Where language was used as a weapon to form divisions and mass genocide in Rwanda, following the genocide the re-building of the communities and country has been through the use of language as a peace building tool for unity and reconciliation. Language has been used not only as a tool of communication but also by means of distortion of genocide ideology.
Where a dominant group attempts to eradicate the use of minority language by coercing others to accept their language as standard and pragmatic is referred to as linguistic hegemony. When put into practice linguistic hegemony can result in the emergence of hostility towards the dominant group, especially if the dominant language is strongly enforced politically. If individuals are forced to adopt the dominant language, which by proxy has new cultural and ideological beliefs, adverse feelings may develop.
Language analysis is a prominent tool in major approaches of conflict management which includes conflict prevention, transformation, and conflict resolution.
For sustainable peace, conflict management is necessary to be aware and mindful of the language used as mentioned above, the language used is influenced by our thought patterns, cultural values and beliefs which influence our world views. This in turn influences the perception of situations and events.

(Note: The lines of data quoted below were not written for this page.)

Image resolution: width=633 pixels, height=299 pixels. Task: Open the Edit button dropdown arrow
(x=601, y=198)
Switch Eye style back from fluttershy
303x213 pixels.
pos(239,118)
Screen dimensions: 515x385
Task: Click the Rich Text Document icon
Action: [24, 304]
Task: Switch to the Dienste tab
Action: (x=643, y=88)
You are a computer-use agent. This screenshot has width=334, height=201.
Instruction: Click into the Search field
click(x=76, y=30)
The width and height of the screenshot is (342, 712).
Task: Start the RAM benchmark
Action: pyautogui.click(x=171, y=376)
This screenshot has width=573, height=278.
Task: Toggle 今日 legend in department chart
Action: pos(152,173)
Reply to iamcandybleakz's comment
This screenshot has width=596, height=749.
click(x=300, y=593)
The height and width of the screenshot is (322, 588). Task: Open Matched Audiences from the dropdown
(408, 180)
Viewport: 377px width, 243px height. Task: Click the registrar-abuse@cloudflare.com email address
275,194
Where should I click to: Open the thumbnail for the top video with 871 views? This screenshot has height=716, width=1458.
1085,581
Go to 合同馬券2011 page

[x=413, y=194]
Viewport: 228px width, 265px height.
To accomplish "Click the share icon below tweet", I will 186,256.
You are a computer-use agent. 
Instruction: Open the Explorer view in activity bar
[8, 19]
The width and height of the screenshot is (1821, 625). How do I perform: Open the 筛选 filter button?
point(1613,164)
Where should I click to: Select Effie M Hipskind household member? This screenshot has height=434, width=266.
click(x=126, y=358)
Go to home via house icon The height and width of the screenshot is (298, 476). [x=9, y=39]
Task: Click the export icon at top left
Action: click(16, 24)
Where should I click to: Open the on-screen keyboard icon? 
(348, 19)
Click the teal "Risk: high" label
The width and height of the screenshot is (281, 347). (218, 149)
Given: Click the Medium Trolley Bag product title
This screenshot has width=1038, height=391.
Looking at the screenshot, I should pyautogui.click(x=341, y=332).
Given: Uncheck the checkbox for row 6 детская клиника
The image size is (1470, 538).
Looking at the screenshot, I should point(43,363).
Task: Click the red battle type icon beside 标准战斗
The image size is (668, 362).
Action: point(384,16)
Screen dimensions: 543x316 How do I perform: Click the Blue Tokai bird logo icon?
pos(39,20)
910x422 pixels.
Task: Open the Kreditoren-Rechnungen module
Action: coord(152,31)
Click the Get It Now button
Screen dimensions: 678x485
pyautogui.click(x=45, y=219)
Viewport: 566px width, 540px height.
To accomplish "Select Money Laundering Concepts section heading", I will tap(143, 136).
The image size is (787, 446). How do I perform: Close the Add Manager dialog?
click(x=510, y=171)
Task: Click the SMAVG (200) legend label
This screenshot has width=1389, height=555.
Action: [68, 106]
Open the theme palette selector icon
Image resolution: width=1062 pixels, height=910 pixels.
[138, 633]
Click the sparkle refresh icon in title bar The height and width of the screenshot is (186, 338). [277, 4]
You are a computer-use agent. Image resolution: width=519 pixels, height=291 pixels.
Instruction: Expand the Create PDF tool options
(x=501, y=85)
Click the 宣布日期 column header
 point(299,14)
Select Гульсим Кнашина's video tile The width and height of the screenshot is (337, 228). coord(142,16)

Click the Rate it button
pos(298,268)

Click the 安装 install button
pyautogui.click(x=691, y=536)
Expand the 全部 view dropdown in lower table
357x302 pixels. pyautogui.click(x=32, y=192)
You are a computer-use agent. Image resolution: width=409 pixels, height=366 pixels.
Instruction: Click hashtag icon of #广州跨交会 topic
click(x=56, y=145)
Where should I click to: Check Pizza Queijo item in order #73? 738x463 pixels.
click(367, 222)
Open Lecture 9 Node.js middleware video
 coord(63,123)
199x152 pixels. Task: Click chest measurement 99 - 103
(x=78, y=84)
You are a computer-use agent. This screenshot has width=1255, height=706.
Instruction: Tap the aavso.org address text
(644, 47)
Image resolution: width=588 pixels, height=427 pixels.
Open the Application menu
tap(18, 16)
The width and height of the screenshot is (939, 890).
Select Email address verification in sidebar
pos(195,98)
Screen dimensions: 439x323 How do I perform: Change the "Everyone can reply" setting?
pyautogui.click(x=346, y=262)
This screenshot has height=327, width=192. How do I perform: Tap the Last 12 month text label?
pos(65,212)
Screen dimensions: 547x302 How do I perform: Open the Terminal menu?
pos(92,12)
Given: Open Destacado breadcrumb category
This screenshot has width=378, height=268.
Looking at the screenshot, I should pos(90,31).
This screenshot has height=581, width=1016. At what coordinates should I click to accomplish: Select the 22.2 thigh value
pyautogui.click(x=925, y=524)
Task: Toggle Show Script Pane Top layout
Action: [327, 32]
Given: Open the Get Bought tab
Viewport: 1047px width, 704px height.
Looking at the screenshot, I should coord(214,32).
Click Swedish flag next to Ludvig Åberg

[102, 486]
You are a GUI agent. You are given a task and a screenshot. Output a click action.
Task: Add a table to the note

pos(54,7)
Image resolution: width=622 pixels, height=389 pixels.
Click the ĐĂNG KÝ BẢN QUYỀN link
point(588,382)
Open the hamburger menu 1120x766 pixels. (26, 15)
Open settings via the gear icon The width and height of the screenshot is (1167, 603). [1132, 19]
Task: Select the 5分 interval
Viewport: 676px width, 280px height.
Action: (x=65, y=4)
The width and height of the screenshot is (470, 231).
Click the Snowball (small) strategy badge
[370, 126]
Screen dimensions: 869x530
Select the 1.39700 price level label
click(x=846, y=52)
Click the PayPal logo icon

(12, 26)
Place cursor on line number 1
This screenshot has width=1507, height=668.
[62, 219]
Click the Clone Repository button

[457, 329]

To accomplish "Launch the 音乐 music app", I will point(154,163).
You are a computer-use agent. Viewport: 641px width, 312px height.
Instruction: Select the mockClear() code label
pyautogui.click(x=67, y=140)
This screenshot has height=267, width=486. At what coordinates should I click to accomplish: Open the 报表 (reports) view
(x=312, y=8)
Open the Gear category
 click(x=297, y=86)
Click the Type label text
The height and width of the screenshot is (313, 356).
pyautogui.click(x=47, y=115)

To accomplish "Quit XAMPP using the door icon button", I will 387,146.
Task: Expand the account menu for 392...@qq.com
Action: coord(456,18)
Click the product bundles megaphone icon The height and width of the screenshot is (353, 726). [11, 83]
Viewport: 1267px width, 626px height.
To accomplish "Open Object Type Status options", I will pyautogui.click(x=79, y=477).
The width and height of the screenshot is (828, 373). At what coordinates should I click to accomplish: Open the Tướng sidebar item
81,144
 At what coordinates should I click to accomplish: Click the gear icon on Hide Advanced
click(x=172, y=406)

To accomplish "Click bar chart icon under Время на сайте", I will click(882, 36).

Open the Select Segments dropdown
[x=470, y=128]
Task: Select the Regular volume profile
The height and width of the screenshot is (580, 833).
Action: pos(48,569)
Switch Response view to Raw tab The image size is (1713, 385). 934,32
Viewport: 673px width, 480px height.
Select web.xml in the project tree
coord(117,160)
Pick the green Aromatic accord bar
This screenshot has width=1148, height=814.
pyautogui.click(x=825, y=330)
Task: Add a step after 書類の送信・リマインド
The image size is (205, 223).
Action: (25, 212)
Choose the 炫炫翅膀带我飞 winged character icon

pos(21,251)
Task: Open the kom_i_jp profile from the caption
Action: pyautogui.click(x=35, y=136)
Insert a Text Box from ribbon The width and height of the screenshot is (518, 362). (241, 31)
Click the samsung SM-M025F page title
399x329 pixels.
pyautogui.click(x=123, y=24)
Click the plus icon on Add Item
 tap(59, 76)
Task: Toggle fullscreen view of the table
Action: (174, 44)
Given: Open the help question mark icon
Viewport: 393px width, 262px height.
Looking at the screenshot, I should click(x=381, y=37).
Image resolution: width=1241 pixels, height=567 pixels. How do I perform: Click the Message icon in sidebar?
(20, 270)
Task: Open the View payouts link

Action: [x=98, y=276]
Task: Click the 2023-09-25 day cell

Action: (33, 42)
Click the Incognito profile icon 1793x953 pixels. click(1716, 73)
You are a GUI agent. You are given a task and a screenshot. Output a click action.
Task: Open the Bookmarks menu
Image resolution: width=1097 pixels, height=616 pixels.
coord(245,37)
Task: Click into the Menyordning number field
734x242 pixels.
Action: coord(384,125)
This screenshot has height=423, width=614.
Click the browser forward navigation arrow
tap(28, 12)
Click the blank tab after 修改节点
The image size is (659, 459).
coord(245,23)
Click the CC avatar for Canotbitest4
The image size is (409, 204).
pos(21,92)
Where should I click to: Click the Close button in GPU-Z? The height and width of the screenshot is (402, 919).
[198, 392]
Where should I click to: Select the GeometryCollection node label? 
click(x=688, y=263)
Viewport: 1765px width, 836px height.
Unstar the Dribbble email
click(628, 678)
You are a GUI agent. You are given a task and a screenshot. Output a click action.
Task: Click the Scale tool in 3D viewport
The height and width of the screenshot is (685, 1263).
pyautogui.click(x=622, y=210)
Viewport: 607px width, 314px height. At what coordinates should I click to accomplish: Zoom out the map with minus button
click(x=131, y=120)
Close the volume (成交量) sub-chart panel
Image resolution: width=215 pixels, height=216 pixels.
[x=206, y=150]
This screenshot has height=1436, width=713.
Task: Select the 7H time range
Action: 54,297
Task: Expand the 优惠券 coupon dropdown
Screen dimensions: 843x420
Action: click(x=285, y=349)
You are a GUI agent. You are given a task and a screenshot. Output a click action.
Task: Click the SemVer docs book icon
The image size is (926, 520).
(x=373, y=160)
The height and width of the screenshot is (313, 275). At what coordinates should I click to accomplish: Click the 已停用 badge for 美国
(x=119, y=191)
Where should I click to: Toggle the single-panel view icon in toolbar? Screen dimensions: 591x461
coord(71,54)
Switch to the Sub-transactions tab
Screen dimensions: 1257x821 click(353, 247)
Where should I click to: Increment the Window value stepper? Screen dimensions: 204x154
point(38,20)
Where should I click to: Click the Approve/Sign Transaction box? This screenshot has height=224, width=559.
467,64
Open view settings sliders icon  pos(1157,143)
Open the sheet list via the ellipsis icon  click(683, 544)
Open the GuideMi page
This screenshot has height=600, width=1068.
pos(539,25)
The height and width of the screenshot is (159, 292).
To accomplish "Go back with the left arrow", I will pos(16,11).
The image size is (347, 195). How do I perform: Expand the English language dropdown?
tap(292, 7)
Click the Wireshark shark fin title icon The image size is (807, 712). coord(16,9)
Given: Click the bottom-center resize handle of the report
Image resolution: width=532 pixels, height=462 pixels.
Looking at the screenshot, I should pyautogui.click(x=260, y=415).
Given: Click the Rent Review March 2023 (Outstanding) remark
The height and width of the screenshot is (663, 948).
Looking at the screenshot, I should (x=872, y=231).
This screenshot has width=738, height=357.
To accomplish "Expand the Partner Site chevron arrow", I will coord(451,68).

Language used can either incite hatred and division or empathy and understanding, having a command of language is a powerful communication tool to be able to avoid the painful consequences of unresolved conflict.
Without the management of tensions, fractured ethnic identities within a state can often lead to political tensions and conflict. The language used to build up to a conflict, and during the transformation period, whether through modern conflict mechanisms, arbitration, negotiation and mediation, should be taken into account.